Home Ekonomi DFW Indonesia Jelaskan Penyebab Sulitnya Asuransi Nelayan

DFW Indonesia Jelaskan Penyebab Sulitnya Asuransi Nelayan

Jakarta, Gatra.com – Destructive Fishing Watch (DFW) Indonesia mencatat terdapat 42 insiden kecelakaan kapal nelayan atau kapal ikan terjadi di Indonesia sepanjang Desember 2020-Juni 2021. Dari insiden ini, terdapat korban hilang, meninggal dunia, dan luka.

Dalam keterangan tertulis dari DFW Indonesia yang diterima pada Senin (21/6), insiden ini menjadi gambaran bahwa nelayan mengalami kerentanan yang tinggi ketika mencari nafkah. Koordinator Nasional Destructive Fishing Watch (DFW) Indonesia, Moh Abdi Suhufan, menyebutkan bahwa nelayan bekerja tanpa perlindungan diri, minim sarana kesehatan, dan beberapa tidak memiliki asuransi.

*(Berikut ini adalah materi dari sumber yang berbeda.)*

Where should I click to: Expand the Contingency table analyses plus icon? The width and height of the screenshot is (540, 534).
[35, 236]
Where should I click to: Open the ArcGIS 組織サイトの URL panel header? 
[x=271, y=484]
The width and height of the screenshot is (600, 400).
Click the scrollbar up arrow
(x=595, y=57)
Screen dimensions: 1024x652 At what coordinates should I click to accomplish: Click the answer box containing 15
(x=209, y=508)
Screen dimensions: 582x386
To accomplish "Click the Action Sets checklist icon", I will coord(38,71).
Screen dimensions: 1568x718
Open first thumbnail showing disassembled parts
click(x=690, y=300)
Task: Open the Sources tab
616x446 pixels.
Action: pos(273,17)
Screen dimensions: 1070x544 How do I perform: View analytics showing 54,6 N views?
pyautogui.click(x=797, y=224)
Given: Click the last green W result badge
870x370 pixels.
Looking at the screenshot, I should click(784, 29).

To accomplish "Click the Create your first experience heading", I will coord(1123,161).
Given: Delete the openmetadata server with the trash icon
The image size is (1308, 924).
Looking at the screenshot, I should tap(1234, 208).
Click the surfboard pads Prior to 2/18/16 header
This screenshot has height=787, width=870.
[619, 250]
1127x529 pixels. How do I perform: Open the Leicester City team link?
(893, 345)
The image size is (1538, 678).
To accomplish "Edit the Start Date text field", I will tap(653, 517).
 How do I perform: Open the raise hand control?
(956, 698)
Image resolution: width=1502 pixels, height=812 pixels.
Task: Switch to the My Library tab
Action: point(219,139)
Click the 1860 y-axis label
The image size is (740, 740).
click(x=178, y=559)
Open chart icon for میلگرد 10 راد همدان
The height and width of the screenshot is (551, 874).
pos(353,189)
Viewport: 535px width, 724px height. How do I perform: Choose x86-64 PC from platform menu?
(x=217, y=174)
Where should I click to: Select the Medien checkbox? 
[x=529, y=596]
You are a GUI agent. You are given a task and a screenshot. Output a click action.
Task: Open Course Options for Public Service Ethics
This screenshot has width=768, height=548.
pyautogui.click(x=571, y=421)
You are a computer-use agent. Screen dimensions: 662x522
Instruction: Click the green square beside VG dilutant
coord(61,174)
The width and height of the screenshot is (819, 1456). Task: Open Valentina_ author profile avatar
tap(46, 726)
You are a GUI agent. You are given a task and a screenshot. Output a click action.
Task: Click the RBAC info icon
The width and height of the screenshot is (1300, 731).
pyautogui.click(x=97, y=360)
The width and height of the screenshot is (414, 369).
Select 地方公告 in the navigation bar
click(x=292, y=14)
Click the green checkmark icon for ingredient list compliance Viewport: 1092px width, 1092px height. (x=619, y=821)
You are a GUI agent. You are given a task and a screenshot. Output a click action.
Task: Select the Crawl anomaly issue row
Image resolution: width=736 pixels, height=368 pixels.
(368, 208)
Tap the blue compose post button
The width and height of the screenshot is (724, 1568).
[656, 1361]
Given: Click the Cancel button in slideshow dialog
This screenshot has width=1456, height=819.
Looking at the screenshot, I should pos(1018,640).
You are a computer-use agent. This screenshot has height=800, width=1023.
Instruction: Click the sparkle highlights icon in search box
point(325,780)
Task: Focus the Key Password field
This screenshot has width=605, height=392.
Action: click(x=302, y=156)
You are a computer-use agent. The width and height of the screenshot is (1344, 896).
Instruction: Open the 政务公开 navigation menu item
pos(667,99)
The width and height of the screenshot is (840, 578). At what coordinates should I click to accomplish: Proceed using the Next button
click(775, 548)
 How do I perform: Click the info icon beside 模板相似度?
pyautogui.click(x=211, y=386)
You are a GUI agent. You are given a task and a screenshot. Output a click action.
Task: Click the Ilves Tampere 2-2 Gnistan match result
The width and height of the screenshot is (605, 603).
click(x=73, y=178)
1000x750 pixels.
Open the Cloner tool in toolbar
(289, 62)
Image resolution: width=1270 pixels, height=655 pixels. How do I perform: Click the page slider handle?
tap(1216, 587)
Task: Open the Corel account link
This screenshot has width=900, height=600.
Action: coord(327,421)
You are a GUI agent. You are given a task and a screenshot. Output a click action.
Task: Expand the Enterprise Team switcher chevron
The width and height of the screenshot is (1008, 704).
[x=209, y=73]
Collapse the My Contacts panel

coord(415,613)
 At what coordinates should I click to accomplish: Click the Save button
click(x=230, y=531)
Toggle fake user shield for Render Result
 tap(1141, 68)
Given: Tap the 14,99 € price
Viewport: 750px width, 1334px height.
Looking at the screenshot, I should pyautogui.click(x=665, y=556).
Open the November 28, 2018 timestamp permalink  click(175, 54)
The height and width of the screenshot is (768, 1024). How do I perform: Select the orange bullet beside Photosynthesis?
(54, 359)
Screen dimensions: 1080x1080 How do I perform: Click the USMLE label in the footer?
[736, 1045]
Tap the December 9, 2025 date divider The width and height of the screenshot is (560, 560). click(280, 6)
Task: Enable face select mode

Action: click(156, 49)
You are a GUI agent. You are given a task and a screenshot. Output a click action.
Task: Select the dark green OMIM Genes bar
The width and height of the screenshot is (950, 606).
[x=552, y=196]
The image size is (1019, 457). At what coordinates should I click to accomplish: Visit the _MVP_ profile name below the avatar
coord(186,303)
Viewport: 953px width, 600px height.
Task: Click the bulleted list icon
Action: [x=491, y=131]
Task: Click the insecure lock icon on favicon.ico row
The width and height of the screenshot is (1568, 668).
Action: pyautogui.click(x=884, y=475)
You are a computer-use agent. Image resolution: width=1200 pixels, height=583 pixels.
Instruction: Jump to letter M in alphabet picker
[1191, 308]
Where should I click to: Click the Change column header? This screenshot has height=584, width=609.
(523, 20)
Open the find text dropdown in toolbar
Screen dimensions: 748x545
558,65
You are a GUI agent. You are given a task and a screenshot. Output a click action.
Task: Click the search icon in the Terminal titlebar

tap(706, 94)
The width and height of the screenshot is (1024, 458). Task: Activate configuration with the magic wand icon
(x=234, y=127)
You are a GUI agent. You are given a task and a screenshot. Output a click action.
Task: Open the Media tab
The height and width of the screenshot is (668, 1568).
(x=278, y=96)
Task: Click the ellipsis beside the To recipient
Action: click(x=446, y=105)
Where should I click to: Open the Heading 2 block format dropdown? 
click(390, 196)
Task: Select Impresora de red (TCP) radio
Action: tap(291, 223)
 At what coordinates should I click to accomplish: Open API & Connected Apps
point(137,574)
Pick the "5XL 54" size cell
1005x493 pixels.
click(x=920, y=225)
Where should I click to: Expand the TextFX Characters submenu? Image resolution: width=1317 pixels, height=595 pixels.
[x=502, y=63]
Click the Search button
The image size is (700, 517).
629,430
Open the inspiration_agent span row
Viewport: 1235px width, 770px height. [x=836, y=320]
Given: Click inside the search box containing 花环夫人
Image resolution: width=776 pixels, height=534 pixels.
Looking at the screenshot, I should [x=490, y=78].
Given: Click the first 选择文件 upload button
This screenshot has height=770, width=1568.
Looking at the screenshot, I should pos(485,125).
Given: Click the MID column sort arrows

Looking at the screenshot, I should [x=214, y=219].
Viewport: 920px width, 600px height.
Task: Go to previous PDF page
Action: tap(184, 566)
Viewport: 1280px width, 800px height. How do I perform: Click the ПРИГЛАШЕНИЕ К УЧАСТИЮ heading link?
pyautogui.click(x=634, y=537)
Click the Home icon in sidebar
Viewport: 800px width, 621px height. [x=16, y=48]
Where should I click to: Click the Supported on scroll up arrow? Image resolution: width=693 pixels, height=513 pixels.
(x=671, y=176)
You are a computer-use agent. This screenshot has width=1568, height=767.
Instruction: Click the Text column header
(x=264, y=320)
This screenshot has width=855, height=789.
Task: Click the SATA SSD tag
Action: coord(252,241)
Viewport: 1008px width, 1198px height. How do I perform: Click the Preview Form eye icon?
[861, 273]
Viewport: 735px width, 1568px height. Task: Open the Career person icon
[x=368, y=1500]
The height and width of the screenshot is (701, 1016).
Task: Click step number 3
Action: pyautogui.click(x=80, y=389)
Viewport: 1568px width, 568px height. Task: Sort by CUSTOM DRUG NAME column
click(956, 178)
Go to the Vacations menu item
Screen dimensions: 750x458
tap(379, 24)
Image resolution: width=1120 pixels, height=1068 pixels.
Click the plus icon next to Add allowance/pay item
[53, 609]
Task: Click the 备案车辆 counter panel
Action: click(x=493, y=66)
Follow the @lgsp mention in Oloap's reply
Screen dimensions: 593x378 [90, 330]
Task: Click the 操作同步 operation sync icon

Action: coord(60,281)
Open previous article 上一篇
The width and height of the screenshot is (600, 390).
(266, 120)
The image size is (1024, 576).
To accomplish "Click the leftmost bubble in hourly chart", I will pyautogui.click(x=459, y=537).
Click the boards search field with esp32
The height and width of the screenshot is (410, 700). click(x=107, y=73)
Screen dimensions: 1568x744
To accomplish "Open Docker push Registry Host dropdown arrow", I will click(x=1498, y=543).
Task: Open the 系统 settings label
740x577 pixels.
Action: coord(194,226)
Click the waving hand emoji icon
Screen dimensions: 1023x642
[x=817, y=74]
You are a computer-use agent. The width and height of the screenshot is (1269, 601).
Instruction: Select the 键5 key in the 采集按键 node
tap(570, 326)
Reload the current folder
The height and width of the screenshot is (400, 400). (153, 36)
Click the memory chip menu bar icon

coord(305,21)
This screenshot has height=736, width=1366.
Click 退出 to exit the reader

Abdi menyebutkan bahwa sulitnya nelayan mengakses asuransi karena sosialisasinya tidak merata atau hanya ada di pelabuhan besar. Dalam hal ini, masyarakat yang tinggal di terpencil tidak mengetahui hal yang berkaitan dengan asuransi.

"Di pulau terluar itu tidak tahu sama sekali bagaimana cara mendaftar, bagaimana cara prosedurnya mengakses, dengan siapa mereka berhubungan," ujar Abdi melalui sambungan telepon pada Senin (21/06).

Hal itu bukan terjadi di wilayah remot saja. Menurut Abdi, masih terdapat daerah di Pulau Jawa yang nelayannya belum mengetahui tentang prosedur, mekanisme serta manfaat mengikuti asuransi tenaga kerja.

Abdi menjelaskan bahwa BPJS tenaga kerja merupakan jalur asuransi yang mudah dengan premi yang murah. Namun menurutnya, BPJS Ketenagakerjaan belum jemput bola atau mendatangi nelayan sehingga nelayan tidak mengetahui skema asuransi untuk tenaga kerja.

"BPJS itu belum menjemput bola ke kantong-kantong nelayan, mungkin karena mereka ini dianggap mereka [nelayan] ini penerima upah atau pekerja informal belum menjadi prioritas bagi BPJS Ketenagakerjaan," ucap Abdi.

Menurut Abdi, pemerintah perlu proaktif melakukan kerja sama dengan BPJS Ketenagakerjaan untuk mengadakan acara di desa atau kampung nelayan. Selain dengan BPJS Ketenagakerjaan, kerja sama dengan nelayan atau serikat awak kapal perikanan juga perlu dilakukan agar asuransi lebih diketahui oleh masyarakat.

Selain meningkatkan sosialisasi, menurut Abdi, penempatan penyuluh atau staff dari BPJS di kantor desa atau kantor himpunan nelayan di kantong-kantong nelayan juga juga dilakukan untuk mendekatkan pelayanan. Hal itu dilakukan agar masyarakat atau nelayan mengetahui hal yang berkaitan dengan asuransi, seperti syarat-syaratnya.

 Abdi juga menyebutkan bahwa penyebab lain dari sulitnya nelayan mengakses asuransi karena administrasi kependudukan. Menurutnya, di Kartu Tanda Penduduk (KTP) profesi nelayanan tidak tercantum sehingga tidak diterima ketika mengurus asuransi.